• [Records for processing]
+ + + + +
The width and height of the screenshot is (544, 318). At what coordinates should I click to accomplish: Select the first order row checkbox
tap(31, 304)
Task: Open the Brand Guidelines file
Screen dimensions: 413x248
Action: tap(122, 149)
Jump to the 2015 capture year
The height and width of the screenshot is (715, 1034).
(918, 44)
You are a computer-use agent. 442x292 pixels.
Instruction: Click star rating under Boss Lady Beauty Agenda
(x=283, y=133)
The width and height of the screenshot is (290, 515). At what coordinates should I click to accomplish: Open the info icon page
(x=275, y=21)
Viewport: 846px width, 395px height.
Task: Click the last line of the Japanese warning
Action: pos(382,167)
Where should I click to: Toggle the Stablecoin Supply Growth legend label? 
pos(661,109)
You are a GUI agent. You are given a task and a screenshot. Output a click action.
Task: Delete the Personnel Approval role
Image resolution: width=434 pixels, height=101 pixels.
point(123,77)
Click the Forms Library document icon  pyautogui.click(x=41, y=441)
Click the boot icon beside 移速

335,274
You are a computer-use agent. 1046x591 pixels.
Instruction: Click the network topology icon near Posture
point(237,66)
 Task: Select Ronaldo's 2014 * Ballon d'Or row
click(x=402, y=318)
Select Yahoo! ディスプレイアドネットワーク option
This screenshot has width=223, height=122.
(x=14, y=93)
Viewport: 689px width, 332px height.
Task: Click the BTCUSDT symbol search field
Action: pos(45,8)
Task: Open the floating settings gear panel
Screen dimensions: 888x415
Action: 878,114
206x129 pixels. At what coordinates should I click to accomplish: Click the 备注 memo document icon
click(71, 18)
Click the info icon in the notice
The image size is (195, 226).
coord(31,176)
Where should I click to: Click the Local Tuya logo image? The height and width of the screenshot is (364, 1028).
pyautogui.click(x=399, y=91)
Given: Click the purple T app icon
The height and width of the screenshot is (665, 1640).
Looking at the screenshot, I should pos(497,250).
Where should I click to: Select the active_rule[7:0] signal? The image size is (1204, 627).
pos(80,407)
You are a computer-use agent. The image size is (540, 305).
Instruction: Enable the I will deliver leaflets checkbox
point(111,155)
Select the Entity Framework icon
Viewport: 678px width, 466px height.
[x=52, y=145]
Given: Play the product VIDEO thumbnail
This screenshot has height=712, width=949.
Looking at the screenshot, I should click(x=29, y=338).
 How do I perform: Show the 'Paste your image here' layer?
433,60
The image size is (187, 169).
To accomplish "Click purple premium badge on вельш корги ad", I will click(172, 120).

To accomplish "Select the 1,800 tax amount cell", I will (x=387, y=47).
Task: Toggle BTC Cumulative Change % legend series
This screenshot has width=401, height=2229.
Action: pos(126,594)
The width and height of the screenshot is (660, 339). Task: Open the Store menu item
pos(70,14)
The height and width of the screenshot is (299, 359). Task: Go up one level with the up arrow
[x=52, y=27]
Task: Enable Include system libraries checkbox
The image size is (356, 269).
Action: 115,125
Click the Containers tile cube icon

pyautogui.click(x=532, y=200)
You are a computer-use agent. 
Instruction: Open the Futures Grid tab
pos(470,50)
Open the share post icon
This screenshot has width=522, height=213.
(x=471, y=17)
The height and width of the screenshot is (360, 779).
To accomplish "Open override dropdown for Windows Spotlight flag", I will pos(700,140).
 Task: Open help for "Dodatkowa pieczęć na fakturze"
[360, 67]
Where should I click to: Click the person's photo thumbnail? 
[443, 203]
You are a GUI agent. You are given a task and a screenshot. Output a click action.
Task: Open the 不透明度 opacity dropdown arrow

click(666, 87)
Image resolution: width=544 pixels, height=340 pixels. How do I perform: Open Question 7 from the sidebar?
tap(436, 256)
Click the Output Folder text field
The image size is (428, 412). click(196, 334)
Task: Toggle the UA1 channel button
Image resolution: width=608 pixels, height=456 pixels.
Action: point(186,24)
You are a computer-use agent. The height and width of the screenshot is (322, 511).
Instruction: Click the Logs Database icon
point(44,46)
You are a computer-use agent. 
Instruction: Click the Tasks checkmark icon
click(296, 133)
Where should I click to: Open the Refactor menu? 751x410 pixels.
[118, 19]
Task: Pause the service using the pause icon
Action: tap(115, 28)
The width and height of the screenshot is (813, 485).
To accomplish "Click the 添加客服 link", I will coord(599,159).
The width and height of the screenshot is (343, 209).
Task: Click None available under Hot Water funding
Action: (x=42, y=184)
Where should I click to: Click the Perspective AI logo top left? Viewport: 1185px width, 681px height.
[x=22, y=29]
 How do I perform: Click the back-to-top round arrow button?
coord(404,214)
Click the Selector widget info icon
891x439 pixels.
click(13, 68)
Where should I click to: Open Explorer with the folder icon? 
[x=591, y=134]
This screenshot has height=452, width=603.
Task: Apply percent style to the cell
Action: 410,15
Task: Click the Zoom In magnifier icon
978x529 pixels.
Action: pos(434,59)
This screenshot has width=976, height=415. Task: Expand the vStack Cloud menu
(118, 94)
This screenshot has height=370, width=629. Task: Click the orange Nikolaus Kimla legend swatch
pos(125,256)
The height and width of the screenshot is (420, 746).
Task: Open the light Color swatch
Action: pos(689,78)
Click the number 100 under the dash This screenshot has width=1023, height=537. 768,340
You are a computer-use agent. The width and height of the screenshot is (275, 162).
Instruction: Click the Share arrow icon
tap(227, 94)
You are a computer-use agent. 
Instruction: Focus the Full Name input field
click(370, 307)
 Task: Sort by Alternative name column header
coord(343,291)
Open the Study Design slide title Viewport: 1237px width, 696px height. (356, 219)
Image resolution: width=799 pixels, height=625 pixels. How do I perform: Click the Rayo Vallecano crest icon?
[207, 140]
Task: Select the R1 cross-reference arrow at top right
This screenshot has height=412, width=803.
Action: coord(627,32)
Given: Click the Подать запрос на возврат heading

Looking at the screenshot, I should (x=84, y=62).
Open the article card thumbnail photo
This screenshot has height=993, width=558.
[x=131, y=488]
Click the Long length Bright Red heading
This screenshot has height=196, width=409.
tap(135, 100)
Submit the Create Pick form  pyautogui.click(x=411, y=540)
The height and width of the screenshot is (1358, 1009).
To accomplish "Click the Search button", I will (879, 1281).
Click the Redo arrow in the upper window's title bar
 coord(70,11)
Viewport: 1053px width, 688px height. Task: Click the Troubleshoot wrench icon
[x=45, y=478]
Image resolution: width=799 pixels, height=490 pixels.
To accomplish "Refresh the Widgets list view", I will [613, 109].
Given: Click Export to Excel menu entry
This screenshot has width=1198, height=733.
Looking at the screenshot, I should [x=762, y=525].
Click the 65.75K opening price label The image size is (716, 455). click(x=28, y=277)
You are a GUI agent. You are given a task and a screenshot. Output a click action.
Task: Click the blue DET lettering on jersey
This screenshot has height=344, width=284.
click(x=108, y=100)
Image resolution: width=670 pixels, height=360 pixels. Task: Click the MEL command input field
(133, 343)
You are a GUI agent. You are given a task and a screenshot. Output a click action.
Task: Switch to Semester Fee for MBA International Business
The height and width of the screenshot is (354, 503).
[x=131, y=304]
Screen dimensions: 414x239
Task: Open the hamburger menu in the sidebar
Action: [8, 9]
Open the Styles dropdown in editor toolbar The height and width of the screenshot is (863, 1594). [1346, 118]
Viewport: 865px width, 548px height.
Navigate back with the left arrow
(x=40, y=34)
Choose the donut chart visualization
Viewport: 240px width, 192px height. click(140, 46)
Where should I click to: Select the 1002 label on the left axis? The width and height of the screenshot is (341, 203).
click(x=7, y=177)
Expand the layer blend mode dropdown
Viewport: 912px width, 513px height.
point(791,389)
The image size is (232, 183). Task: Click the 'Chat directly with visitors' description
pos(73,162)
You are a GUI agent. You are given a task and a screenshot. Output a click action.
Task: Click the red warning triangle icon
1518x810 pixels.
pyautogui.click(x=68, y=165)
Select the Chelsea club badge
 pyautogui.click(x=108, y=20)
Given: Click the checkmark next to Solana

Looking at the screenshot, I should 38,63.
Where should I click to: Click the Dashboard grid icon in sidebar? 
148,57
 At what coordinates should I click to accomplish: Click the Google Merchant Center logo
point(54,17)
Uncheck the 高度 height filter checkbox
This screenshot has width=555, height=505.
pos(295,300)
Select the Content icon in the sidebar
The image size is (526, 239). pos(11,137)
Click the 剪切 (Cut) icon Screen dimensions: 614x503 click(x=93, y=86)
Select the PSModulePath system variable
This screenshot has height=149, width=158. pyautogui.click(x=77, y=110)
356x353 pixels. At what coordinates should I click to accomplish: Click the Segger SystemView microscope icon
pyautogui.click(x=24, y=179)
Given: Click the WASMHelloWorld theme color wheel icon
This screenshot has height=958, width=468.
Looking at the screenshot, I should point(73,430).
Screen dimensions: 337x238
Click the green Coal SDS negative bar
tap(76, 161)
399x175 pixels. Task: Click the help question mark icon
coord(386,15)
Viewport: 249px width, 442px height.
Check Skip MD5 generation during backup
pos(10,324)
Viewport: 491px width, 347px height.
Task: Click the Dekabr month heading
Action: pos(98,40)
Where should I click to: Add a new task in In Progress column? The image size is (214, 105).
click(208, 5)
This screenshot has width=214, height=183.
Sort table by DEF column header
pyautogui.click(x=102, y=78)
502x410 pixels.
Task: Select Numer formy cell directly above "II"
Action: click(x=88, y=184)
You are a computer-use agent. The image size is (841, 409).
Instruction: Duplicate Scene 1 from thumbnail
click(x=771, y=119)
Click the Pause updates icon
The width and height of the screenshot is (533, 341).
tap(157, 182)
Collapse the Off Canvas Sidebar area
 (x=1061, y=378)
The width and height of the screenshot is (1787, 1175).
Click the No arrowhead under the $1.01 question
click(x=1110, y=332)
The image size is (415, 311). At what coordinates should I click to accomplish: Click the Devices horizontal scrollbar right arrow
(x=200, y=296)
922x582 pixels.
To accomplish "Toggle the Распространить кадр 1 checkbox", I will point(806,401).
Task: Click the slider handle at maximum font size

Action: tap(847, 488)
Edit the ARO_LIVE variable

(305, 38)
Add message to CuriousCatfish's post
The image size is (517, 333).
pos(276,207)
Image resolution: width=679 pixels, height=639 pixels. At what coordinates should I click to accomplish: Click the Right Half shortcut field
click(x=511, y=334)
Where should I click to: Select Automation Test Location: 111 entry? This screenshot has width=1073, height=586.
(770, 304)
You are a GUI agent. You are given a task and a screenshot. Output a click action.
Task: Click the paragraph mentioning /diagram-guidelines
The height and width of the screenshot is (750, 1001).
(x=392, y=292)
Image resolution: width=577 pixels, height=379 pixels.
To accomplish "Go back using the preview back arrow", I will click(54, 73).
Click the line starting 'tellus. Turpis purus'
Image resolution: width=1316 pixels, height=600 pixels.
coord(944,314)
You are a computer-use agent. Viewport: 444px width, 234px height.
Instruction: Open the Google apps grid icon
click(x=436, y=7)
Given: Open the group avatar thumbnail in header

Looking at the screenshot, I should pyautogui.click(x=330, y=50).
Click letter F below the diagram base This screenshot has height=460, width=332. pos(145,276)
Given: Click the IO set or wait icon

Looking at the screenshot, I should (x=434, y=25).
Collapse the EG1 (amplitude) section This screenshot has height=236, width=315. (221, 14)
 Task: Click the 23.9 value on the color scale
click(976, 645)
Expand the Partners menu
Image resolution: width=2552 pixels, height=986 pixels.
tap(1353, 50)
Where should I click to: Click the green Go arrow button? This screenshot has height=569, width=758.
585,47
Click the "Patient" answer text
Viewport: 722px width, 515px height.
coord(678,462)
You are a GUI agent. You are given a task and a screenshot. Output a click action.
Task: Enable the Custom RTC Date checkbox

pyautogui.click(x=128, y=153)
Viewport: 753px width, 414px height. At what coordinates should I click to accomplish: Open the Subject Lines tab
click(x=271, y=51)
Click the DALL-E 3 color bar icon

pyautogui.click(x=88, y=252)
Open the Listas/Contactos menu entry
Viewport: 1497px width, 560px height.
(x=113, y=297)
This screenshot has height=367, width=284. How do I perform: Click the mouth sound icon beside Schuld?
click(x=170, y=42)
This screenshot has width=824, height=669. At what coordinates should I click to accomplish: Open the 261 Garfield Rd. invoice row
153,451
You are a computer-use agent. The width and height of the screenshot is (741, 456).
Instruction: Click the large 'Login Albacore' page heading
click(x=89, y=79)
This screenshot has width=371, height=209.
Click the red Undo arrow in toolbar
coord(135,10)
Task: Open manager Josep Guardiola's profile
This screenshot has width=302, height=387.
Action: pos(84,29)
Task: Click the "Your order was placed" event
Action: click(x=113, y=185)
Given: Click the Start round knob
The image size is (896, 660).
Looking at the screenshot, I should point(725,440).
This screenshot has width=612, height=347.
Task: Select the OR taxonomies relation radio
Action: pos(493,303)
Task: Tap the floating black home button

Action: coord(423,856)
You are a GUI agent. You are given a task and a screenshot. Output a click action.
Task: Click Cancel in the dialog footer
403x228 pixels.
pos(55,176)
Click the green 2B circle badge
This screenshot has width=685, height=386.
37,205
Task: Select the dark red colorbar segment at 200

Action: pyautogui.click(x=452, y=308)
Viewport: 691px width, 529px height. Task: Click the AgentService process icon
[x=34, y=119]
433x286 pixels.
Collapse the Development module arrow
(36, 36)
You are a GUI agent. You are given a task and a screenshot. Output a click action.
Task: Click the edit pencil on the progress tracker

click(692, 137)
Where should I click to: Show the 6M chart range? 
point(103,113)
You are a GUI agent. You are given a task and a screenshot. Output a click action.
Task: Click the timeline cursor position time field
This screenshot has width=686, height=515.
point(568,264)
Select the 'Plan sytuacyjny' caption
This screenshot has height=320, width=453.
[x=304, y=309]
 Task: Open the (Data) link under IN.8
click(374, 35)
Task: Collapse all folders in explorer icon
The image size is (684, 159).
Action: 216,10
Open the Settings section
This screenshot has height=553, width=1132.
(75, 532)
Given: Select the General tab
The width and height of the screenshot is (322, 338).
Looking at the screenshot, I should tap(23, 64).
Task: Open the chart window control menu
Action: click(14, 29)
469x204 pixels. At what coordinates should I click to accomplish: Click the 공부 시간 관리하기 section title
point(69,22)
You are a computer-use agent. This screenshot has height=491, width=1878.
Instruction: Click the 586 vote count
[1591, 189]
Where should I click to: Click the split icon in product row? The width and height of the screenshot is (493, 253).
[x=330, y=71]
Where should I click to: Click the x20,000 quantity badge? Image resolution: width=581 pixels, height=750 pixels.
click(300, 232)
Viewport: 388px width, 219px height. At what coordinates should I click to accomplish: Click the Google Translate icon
+ + + + +
• [Exercise prompt] What are the lines above, starting at the one with "The width and height of the screenshot is (290, 515)." and ending at the one with "Task: Delete the Personnel Approval role"? Give them again exactly, and only them.

• [Completed exercise]
The width and height of the screenshot is (290, 515). At what coordinates should I click to accomplish: Open the info icon page
(x=275, y=21)
Viewport: 846px width, 395px height.
Task: Click the last line of the Japanese warning
Action: pos(382,167)
Where should I click to: Toggle the Stablecoin Supply Growth legend label? 
pos(661,109)
You are a GUI agent. You are given a task and a screenshot. Output a click action.
Task: Delete the Personnel Approval role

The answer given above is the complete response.